Have scientists finally found a cancer cure? GM algae KILLS 90 per cent of cancerous cells

SCIENTISTS are heralding a major breakthrough in the fight against cancer after genetically modifying a type of algae with drugs that target affected cells while protecting healthy ones in the body.

By JON AUSTIN | Wed, Nov 11, 2015 | Express (UK) | See Original Here

The genetically modified (GM) algae nanoparticles have been shown during tests to kill 90% of cancer cells, in cultured human cancer cells, without harming the healthy ones around them and also in mice after tumours in the animals regressed.

The diatom algae was loaded with chemotherapy drugs by a team in Australia working with researchers from Dresden in Germany, who have published their findings in the journal Nature Communications.

Nico Voelcker, from the University of South Australia, said diatom algae is a type of tiny, unicellular, photosynthesising algae, measuring just four to six micrometres in diameter.

It is surrounded with a porous silica skeleton.

By hiding the chemotherapeutic drugs inside the algae, toxic effects caused by contact with healthy cells no longer happened.

The algae was also genetically engineered to produce an antibody-binding protein on the surface of their shells, which, binds only to the molecules on the cancerous cells.

Mr Voelcker explained: "By genetically engineering diatom algae - tiny, unicellular, photosynthesising algae with a skeleton made of nanoporous silica, we are able to produce an antibody-binding protein on the surface of their shells.

"Anti-cancer chemotherapeutic drugs are often toxic to normal tissues.

"To minimise the off-target toxicity, the drugs can be hidden inside the antibody-coated nanoparticles.

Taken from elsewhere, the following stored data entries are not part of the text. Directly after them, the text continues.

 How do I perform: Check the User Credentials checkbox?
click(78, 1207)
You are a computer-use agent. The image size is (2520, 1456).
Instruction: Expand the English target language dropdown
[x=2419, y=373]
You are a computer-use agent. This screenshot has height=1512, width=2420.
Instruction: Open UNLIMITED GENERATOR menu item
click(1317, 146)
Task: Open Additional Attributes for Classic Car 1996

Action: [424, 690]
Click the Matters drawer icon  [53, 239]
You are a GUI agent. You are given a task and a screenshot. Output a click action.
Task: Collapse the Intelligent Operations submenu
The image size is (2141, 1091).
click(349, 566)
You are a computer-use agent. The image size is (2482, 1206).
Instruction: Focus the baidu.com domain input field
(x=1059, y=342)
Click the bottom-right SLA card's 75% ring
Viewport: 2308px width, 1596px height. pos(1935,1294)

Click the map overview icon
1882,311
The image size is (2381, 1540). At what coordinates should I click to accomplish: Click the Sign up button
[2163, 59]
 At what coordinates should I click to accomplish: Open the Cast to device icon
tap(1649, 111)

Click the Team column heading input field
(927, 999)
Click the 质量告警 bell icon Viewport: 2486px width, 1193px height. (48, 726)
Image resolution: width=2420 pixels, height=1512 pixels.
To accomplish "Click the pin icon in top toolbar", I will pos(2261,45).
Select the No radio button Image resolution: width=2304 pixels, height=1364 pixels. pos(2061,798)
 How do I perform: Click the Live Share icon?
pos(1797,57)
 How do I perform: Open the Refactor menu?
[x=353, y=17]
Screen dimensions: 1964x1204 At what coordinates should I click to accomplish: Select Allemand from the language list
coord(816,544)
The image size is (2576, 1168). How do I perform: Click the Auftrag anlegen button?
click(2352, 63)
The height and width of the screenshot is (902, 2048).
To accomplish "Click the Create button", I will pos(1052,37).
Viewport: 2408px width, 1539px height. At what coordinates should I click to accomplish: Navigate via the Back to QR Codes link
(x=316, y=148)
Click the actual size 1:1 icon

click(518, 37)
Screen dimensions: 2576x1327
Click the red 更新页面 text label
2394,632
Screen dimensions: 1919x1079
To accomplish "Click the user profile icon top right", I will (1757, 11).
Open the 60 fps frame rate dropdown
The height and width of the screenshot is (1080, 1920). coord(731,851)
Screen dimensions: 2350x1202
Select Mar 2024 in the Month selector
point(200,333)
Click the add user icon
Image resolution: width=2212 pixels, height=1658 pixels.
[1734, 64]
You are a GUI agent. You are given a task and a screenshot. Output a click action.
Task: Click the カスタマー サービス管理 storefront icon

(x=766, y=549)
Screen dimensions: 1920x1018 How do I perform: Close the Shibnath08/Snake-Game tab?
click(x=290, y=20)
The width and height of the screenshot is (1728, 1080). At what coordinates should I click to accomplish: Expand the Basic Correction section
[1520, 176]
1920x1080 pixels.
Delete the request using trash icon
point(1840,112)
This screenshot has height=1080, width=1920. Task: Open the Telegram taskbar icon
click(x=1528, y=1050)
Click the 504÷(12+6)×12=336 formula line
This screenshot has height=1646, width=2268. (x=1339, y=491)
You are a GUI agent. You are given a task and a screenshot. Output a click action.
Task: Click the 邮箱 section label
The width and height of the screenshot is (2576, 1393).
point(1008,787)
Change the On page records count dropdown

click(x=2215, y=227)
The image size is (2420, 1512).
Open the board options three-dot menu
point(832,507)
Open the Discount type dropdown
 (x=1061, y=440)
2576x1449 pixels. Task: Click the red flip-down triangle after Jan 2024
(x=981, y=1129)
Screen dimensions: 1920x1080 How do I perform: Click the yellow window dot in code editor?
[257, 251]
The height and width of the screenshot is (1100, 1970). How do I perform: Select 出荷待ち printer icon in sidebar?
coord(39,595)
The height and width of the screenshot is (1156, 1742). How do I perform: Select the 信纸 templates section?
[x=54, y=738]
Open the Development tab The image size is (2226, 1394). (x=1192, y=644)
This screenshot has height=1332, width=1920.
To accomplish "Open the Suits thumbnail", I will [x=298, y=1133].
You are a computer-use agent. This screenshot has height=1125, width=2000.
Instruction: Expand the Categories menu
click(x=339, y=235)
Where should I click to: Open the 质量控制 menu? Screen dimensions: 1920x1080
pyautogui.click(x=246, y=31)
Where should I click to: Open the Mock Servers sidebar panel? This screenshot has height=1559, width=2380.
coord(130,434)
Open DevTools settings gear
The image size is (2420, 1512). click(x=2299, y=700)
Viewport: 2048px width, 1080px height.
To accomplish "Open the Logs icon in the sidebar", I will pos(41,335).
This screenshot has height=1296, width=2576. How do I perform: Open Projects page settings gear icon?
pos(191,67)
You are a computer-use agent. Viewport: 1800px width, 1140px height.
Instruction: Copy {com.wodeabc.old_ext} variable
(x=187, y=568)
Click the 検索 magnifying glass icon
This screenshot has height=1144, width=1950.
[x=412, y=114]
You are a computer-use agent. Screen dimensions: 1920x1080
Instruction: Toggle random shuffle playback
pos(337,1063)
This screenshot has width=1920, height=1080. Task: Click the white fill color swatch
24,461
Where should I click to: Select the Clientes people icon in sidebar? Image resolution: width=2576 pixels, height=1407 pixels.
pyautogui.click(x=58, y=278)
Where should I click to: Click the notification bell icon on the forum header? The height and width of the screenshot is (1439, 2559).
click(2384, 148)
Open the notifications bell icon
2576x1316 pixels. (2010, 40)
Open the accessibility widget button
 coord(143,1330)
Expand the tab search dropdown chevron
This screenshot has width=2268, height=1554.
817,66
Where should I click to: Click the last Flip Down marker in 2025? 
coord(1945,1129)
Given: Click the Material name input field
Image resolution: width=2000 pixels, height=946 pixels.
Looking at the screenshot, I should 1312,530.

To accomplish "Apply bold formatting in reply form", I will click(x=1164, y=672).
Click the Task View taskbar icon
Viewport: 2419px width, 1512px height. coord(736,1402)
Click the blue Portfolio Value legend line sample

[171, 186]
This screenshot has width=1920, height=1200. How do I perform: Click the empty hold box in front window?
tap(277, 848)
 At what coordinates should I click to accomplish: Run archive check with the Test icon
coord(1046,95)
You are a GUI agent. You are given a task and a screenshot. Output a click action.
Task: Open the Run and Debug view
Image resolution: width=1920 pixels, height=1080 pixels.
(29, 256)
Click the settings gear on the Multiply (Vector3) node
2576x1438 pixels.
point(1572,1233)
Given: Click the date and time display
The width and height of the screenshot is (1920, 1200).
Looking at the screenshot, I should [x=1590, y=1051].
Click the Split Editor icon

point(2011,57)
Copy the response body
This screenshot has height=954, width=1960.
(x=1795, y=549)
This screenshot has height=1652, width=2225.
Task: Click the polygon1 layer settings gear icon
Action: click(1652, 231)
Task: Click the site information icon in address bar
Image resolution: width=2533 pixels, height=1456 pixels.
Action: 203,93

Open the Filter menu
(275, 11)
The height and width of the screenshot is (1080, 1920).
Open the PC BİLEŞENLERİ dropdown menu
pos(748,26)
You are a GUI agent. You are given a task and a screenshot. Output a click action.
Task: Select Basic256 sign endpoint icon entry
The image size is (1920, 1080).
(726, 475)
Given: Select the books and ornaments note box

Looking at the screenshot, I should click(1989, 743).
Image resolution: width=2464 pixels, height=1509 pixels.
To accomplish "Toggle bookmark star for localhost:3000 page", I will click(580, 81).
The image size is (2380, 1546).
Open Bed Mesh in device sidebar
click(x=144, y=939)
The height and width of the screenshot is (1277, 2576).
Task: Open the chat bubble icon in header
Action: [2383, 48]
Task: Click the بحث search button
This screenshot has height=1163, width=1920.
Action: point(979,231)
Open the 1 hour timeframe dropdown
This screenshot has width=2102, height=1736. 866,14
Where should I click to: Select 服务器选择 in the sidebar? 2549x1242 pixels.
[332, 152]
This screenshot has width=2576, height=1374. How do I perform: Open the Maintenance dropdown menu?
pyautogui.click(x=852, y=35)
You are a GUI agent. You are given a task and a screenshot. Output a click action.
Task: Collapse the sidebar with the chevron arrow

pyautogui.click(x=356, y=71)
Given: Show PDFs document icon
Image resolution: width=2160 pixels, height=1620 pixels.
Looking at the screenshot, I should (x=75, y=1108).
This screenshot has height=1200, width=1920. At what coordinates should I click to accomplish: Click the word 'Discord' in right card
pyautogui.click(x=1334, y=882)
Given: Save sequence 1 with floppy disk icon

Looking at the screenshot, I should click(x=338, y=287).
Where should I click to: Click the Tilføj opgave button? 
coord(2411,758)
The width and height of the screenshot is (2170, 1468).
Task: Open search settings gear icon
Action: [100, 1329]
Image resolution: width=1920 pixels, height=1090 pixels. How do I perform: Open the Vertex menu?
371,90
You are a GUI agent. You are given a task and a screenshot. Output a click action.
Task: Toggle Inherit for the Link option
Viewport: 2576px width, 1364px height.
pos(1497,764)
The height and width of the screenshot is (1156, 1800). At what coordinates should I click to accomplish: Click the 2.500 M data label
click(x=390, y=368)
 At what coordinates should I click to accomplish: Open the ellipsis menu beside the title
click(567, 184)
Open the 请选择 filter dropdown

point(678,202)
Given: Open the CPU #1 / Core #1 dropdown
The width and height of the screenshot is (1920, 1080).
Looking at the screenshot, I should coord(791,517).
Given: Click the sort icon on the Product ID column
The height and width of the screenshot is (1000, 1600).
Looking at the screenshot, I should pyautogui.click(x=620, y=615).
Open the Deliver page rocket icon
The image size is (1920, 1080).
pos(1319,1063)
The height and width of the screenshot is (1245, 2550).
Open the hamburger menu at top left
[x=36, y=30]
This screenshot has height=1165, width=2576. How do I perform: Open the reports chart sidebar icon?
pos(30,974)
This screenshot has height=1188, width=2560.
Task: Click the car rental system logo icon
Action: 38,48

"The antibody binds only to molecules found on cancer cells, thus delivering the toxic drug specifically to the target cells."

The newly-published report said: "These data indicate that genetically engineered biosilica frustules may be used as versatile backpacks for the targeted delivery of poorly water-soluble anticancer drugs to tumour sites."

The scientists believe it could reduce the future cost of nanoparticle manufacturing.

Mr Voelcker added: "Although it is still early days, this novel drug delivery system based on a biotechnologically tailored, renewable material holds a lot of potential for the therapy of solid tumours including currently untreatable brain tumours."